==== DATASET EXCERPTS
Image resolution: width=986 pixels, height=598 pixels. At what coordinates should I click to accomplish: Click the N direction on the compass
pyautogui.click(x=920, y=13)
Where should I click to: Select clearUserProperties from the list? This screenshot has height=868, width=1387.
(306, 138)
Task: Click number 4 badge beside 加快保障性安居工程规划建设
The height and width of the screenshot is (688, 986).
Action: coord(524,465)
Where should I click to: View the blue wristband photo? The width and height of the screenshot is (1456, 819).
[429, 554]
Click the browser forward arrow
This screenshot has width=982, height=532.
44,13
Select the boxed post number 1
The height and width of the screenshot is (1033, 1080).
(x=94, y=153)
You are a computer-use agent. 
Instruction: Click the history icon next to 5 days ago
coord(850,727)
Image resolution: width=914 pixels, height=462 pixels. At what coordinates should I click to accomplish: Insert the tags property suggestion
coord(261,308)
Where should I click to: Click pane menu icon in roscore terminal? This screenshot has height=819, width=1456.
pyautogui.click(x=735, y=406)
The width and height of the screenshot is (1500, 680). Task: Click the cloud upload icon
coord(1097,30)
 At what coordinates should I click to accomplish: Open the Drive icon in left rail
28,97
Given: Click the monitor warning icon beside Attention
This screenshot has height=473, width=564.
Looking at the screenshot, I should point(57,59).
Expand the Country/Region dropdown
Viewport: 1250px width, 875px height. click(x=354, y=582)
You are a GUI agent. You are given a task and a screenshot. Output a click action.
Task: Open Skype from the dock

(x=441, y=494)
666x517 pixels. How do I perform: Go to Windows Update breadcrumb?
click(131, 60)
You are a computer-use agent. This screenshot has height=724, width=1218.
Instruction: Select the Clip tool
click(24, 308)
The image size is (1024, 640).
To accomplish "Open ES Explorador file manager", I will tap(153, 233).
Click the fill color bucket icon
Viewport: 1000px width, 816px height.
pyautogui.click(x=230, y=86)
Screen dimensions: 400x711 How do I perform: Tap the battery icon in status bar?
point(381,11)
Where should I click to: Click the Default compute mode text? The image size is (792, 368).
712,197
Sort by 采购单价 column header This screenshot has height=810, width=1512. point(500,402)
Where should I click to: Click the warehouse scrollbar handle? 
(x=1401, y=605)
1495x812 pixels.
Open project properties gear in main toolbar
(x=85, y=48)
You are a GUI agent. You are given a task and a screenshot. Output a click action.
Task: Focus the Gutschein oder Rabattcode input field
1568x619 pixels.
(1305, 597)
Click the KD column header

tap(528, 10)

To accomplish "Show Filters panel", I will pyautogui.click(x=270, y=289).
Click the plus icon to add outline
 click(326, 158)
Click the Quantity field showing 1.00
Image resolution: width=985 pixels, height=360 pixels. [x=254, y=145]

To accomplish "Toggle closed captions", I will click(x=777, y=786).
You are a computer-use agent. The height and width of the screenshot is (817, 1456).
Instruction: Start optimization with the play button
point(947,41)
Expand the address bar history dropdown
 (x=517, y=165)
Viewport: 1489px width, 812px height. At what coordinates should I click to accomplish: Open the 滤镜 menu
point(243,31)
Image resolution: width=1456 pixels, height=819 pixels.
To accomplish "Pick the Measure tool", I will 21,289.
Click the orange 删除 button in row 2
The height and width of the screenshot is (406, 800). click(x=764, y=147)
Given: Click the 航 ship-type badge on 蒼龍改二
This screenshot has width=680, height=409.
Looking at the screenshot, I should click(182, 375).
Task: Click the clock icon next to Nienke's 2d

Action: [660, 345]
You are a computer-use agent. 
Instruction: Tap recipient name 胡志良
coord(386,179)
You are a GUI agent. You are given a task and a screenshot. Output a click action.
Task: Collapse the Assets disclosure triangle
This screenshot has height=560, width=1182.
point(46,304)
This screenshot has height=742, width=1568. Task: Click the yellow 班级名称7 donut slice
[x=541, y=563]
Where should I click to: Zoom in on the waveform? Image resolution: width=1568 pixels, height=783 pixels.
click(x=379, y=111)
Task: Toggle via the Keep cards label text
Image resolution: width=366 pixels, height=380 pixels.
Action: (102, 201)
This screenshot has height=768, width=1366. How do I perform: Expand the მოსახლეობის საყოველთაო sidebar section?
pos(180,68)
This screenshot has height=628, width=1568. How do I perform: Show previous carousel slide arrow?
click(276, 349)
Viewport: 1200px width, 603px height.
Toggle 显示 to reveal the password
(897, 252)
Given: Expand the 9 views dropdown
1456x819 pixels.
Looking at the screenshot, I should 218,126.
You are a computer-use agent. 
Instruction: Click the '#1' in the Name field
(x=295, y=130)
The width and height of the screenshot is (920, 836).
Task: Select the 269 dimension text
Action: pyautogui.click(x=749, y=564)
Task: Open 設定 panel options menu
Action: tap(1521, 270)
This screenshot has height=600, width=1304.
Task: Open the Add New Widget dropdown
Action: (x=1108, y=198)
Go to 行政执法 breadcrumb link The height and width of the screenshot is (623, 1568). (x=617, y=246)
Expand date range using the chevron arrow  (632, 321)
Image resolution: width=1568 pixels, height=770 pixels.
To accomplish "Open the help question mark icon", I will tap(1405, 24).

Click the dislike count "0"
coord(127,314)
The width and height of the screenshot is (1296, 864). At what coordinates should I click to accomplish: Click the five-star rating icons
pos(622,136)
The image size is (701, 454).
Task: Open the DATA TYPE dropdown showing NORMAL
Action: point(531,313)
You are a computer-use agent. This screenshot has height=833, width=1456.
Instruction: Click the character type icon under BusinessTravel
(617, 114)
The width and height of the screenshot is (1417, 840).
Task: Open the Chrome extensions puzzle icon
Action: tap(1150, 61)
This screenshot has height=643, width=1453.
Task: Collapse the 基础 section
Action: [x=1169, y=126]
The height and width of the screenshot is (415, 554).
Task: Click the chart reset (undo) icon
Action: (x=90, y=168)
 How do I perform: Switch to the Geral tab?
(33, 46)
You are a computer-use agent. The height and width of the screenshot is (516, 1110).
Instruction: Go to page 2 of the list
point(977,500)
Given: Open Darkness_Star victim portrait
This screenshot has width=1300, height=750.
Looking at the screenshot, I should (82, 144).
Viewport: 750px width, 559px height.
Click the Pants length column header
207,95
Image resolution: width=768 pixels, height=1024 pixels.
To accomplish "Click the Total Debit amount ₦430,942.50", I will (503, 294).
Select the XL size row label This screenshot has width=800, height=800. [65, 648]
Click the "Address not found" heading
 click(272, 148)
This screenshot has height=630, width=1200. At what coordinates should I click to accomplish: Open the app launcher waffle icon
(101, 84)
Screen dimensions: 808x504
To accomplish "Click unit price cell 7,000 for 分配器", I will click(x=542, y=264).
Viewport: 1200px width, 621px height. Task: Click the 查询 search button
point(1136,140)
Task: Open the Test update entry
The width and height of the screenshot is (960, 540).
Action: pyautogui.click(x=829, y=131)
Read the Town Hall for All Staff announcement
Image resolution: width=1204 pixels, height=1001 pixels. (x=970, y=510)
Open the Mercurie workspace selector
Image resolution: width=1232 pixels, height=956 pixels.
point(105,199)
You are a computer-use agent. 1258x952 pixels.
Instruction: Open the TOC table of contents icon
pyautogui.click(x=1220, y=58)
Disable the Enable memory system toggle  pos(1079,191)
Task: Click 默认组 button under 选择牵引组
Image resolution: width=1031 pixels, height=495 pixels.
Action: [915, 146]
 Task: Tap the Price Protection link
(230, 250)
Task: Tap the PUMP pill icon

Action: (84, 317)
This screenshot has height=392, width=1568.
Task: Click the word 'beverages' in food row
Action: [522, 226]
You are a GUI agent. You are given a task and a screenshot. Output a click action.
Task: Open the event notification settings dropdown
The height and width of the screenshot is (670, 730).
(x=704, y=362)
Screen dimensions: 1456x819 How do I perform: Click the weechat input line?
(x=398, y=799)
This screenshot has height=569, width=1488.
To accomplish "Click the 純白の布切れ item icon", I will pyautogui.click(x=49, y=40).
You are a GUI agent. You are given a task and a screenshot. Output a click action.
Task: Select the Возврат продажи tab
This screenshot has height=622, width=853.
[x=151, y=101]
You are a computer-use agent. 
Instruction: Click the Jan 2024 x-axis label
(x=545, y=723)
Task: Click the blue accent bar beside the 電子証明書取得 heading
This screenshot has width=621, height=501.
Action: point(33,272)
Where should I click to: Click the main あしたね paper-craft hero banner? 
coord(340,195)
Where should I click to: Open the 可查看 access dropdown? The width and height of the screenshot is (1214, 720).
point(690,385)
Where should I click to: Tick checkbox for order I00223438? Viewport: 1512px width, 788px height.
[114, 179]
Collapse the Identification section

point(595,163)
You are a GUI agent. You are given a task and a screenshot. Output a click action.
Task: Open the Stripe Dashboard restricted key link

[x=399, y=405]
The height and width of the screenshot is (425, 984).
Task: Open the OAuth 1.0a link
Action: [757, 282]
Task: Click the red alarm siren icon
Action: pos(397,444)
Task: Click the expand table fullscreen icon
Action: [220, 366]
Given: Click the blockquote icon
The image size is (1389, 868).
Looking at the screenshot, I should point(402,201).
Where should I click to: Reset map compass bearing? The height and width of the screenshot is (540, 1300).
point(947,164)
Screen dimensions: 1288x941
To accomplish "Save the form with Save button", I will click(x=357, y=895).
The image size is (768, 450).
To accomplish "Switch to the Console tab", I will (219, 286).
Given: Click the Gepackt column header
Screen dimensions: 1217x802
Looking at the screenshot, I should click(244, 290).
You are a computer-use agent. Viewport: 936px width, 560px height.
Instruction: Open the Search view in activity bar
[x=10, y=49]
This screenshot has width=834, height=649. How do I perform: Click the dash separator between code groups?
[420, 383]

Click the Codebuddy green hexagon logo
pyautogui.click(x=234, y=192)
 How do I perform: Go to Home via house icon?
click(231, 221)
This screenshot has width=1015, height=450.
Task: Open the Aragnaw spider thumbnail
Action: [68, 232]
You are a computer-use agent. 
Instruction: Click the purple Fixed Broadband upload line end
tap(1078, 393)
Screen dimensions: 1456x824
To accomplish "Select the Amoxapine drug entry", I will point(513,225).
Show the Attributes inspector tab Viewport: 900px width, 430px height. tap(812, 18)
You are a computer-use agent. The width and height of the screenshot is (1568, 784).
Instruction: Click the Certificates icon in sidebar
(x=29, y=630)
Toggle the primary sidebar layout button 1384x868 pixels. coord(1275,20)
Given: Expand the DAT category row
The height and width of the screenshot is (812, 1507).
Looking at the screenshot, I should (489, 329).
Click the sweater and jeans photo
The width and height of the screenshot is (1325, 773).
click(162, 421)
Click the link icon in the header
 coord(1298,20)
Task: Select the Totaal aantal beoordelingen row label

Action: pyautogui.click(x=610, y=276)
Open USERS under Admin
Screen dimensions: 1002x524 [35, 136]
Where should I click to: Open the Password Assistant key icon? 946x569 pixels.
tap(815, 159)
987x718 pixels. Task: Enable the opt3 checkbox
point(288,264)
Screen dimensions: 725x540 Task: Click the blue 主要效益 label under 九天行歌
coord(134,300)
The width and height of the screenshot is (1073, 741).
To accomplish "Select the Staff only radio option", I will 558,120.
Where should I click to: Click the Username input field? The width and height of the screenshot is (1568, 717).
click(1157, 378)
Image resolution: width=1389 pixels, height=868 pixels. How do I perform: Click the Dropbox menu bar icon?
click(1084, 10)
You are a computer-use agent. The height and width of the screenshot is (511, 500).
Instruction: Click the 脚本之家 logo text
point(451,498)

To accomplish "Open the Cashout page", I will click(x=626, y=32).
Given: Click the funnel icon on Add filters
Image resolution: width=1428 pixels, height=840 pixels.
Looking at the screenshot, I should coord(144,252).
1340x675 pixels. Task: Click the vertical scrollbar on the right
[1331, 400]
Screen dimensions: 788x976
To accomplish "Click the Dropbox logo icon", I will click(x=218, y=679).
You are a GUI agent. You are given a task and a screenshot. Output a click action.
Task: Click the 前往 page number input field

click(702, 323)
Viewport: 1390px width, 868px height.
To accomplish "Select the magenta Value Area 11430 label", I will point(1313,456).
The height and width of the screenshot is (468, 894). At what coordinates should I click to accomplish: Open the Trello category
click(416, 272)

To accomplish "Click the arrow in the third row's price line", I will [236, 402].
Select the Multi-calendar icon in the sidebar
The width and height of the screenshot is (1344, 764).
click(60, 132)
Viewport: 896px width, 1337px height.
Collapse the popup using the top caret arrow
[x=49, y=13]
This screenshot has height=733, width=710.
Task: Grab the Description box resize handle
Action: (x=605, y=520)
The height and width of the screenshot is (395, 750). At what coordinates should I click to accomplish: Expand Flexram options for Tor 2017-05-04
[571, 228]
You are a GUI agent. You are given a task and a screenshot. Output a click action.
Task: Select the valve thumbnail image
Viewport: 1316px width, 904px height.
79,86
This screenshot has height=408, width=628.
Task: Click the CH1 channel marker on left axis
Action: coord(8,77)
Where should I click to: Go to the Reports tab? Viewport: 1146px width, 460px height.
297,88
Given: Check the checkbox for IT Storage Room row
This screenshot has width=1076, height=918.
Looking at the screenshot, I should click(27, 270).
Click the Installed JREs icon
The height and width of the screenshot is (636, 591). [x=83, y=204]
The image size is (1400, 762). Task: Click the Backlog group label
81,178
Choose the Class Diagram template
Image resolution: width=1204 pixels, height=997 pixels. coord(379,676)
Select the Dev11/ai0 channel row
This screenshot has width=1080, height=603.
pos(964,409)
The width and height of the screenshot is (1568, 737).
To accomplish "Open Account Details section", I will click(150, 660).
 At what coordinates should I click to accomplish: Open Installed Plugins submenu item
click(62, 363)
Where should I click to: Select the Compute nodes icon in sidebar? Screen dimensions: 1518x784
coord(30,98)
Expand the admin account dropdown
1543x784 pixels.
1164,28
========
**EXERCISE INSTRUCTIONS**
Please copy the rows word for word, starting with the line that contains "Given: Click the blockquote icon" and going on through the line that contains "will (219, 286).".

**SOLUTION TO THIS TASK**
Given: Click the blockquote icon
The image size is (1389, 868).
Looking at the screenshot, I should point(402,201).
Where should I click to: Reset map compass bearing? The height and width of the screenshot is (540, 1300).
point(947,164)
Screen dimensions: 1288x941
To accomplish "Save the form with Save button", I will click(x=357, y=895).
The image size is (768, 450).
To accomplish "Switch to the Console tab", I will (219, 286).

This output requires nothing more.